Rashit Suleymanov (born 5 July 1950) sculptor from Uzbekistan. He studied at Moscow Fine Arts School, Almaty Fine Arts College and Tashkent Fine Arts Institute.

He is a Member of the Academy of Fine Arts of Uzbekistan. Winner of the Oscar Kokoschka prize 2012, Austria. Author of numerous monuments in Uzbekistan, including the first monument to Babur in Andijan, Uzbekistan's second city. This statue has its own history of controversy during the Soviet era when the authorities sought to suppress works expressing regional identity, but is now a major landmark in Ferghana valley.

His works exist in many private collections in Russia, Turkey, Germany, Britain and other countries. Rashit works in different media ranging from bronze and brass to stone, wood and fire-clay.

==Awards==
Laureate of the International Babur Foundation, 2001.

In September 2012 Rashit has won Oskar Kokoschka prize after taking part in the symposium “Atelier an Der Donau” in Pochlarn, Austria. His work “Sirtaki” is exhibited as part of the permanent collection in the Museum of Oskar Kokoschka in Austria.

==Artwork and exhibitions==
In July 2009 Rashit presented the US Embassy in Tashkent with a sculpture he made in memory of the people who died when Hurricane Katrina hit New Orleans in 2005.

In 2007 Rashit has exhibited Trier, Germany. During 2002-2005 Rashit worked in Moscow with a group of palaeontologists from the Academy of Science on the Mammoth Fauna restoration project.
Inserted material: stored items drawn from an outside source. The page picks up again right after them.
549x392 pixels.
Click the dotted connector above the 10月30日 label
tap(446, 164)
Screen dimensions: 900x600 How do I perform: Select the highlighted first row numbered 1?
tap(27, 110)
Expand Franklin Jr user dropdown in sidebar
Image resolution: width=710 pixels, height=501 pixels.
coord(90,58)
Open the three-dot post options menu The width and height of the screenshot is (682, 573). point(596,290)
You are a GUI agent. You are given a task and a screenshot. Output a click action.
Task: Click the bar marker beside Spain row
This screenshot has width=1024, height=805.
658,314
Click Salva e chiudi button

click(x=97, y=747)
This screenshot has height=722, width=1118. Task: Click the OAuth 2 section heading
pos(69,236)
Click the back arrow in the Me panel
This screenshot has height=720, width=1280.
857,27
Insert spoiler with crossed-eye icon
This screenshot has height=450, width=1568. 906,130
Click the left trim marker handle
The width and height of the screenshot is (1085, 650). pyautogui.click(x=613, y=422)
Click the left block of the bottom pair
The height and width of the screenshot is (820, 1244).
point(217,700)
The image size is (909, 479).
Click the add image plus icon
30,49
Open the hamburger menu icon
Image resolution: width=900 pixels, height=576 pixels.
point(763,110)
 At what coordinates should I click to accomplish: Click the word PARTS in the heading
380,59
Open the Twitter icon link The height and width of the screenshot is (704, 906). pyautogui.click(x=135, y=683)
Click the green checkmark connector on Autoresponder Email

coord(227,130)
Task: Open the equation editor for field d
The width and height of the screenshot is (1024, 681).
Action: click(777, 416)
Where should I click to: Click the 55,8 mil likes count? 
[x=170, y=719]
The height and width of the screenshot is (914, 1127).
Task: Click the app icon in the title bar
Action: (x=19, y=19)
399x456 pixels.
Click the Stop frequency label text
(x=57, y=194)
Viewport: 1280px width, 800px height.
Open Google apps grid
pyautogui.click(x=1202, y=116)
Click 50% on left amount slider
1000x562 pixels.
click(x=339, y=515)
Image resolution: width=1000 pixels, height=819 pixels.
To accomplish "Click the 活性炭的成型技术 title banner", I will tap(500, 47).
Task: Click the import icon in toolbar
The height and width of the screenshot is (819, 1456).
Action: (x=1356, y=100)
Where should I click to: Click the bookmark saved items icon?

Some of his works inspired by the Ice Age fauna are exhibited in Timirayzev Museum, Moscow.

Projects, like ‘The Pearl of Uzbekistan’, ‘The Alley of Poets’, ‘Monument to 26 Pilot-Heroes of WWII’, and ‘The Horse’ at the entrance to the city of Asaka are now well known works of cultural interest in Uzbekistan.

Rashit has not limited himself to major public monuments, and more decorative ornamental commissions have been carried out for organisations and private clients, for example his works adorn the foyer of the Hotel Intercontinental in Tashkent, and the Ministry of International Affairs.

His works span a wide stylistic and thematic range and are masterly executions in different materials, such as bronze, brass, marble, granite, onyx, fire-clay and ceramics.